Judge of the Trenton Municipal Court
- In office 1998–2004

Personal details
- Born: 1957 or 1958 (age 67–68)
- Education: St. Joseph's University (BS) Rutgers University (JD)

= Carmen M. Garcia =

Former Chief Judge of Trenton Municipal Court

Carmen M. Garcia (born 1957/1958) is the former chief judge of Trenton Municipal Court. She was inducted into the New Jersey Women's Hall of Fame in 2012.

== Early life and education ==
Garcia grew up in Camden and Pennsauken Township, New Jersey. Garcia received a Bachelor of Science from Saint Joseph's University. She also received her Juris Doctor from Rutgers University School of Law in Camden.

== Career ==
Early in her career, Garcia worked as a law clerk to United States District Judge Joseph H. Rodriguez. Garcia served as Assistant Counsel to New Jersey Governor Thomas Kean from 1987 to 1988. She served as a Municipal Judge in Trenton, New Jersey, until 2004.
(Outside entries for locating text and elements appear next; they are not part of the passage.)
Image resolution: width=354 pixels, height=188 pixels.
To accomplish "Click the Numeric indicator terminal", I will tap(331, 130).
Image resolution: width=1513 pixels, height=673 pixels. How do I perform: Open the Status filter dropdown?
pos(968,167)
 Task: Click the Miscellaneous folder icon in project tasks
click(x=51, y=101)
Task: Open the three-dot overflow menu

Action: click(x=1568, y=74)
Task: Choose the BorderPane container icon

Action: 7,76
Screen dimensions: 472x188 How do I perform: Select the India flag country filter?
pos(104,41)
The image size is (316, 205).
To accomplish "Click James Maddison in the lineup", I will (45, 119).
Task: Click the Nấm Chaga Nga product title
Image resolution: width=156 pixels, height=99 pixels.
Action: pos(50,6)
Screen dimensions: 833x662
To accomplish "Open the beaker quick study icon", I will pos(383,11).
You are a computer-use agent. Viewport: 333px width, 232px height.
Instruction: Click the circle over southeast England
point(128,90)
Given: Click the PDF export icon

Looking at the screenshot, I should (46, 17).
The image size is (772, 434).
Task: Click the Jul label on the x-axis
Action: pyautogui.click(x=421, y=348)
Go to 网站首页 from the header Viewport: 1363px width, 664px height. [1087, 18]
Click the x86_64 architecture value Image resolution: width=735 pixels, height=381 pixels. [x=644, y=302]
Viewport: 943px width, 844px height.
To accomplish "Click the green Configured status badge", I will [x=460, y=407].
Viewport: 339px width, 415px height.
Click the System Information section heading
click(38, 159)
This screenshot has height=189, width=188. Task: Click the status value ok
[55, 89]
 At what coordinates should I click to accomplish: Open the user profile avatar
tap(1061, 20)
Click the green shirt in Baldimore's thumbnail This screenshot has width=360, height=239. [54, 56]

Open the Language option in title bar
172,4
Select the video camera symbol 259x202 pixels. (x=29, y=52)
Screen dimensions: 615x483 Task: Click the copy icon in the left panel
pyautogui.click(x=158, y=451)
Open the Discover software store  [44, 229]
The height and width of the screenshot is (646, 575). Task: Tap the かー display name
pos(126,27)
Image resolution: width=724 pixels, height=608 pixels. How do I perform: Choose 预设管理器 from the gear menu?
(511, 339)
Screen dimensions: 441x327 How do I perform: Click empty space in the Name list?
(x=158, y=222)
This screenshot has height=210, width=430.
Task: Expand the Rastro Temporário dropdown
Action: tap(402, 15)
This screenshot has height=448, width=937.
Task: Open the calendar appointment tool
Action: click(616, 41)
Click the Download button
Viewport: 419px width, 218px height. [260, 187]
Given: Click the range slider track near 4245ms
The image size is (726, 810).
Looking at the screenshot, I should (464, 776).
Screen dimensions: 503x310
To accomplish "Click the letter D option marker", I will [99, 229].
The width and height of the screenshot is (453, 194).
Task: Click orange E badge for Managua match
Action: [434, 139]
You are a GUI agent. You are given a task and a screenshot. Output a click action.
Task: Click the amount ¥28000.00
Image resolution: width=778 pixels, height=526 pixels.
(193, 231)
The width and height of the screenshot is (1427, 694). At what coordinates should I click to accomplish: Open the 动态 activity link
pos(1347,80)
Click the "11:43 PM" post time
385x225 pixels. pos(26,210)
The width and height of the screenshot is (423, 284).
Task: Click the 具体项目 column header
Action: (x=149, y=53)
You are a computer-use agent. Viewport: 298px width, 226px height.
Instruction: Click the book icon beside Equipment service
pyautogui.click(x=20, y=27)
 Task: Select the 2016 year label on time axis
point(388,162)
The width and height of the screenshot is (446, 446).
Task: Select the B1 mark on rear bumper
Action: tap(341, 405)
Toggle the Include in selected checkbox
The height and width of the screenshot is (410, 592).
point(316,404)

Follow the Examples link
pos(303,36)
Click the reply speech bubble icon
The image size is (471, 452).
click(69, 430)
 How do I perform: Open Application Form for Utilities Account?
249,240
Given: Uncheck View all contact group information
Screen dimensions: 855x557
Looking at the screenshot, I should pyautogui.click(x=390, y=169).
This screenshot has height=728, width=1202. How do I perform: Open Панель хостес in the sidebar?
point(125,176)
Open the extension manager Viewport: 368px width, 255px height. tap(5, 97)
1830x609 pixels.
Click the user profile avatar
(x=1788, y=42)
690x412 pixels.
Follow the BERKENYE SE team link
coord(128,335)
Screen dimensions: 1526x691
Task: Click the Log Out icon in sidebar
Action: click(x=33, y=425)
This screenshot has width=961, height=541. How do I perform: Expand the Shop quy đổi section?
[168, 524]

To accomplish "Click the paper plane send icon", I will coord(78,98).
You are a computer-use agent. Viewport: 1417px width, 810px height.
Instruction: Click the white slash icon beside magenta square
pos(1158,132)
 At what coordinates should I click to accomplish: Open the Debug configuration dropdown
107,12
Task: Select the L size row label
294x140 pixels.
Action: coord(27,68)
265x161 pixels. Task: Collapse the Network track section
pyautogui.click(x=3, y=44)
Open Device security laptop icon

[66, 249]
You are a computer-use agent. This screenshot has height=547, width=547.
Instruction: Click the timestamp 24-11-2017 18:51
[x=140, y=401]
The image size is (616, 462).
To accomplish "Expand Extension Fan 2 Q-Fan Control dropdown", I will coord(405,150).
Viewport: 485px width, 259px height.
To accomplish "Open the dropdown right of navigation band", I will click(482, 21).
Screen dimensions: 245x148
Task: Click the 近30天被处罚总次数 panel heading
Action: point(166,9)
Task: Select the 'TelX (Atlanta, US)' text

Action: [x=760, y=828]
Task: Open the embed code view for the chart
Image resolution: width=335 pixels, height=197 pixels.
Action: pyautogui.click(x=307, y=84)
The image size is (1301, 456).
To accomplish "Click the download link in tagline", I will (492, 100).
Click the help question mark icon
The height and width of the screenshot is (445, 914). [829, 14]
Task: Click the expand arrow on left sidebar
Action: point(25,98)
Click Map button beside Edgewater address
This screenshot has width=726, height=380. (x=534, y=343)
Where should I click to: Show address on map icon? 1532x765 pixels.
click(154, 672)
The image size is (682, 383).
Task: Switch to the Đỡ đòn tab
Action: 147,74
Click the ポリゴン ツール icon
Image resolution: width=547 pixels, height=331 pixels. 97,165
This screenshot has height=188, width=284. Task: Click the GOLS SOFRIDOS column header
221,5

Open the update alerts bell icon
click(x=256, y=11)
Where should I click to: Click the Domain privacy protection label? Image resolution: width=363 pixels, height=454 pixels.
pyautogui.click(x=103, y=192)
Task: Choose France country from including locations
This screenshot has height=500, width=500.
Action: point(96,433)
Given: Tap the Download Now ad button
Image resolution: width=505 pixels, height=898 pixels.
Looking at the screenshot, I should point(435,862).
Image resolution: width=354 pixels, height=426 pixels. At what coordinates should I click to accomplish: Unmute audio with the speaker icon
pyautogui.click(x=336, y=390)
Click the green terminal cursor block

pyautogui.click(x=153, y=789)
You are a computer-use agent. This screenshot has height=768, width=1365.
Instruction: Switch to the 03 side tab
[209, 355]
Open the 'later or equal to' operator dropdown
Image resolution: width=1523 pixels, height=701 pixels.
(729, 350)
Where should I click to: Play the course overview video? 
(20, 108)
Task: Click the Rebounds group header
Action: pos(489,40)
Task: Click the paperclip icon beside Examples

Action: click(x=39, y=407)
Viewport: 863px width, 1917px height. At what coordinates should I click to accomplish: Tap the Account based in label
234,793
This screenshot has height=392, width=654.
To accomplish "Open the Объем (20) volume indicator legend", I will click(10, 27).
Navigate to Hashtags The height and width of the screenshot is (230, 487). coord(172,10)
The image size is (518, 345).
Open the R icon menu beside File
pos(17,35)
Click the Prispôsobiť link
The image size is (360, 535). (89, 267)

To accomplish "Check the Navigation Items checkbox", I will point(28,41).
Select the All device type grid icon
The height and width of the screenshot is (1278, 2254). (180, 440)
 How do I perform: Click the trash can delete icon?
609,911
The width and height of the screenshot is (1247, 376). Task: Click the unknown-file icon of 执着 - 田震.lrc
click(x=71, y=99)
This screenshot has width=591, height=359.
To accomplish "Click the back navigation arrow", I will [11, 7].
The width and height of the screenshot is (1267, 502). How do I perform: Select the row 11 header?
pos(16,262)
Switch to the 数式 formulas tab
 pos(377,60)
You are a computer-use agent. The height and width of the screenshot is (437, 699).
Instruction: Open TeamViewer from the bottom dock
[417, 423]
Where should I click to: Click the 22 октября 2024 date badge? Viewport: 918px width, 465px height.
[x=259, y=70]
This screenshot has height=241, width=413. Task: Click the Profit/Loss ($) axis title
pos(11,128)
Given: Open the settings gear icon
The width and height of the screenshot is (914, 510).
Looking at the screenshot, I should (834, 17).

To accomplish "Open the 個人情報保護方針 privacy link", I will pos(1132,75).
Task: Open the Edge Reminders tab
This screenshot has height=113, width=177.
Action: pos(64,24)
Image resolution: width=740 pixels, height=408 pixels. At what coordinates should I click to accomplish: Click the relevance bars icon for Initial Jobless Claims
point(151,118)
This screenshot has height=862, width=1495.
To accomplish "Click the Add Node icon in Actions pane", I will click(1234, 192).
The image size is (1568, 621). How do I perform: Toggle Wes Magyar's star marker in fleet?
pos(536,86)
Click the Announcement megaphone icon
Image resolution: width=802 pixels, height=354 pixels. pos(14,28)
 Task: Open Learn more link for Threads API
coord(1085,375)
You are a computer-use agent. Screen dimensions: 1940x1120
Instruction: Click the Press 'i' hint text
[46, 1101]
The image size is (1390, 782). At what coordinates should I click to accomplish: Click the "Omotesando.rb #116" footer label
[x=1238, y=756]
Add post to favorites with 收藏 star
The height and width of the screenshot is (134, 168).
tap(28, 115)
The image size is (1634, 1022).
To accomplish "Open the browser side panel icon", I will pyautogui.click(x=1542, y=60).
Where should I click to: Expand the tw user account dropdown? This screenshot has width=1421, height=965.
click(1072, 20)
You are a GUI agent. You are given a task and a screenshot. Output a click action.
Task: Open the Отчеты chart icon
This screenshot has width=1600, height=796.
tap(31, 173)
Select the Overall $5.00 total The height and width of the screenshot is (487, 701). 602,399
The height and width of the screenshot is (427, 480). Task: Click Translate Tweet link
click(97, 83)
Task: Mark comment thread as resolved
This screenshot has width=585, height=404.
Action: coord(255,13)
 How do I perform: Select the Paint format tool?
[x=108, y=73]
In 2004, Garcia was appointed to the New Jersey state parole board as an Associate Board Member. The next year she became one of two state parole board members assigned to review matters involving juvenile offenders. In 2008, Governor Jon Corzine nominated Garcia for reappointment to the New Jersey state parole board. The state senate confirmed Garcia's nomination giving her a six-year term.

=== Memberships and associations ===
As of 2013, Garcia served as Chief Diversity Officer of the New Jersey Women Lawyers Association. Garcia is also a Trustee to the Hispanic Bar Association of New Jersey and a member of the Capital Health Regional Hospital System Board of Directors.

=== Honors ===
Garcia was inducted into the New Jersey Women's Hall of Fame in 2012 and the Camden Catholic High School Hall of Fame in 2015.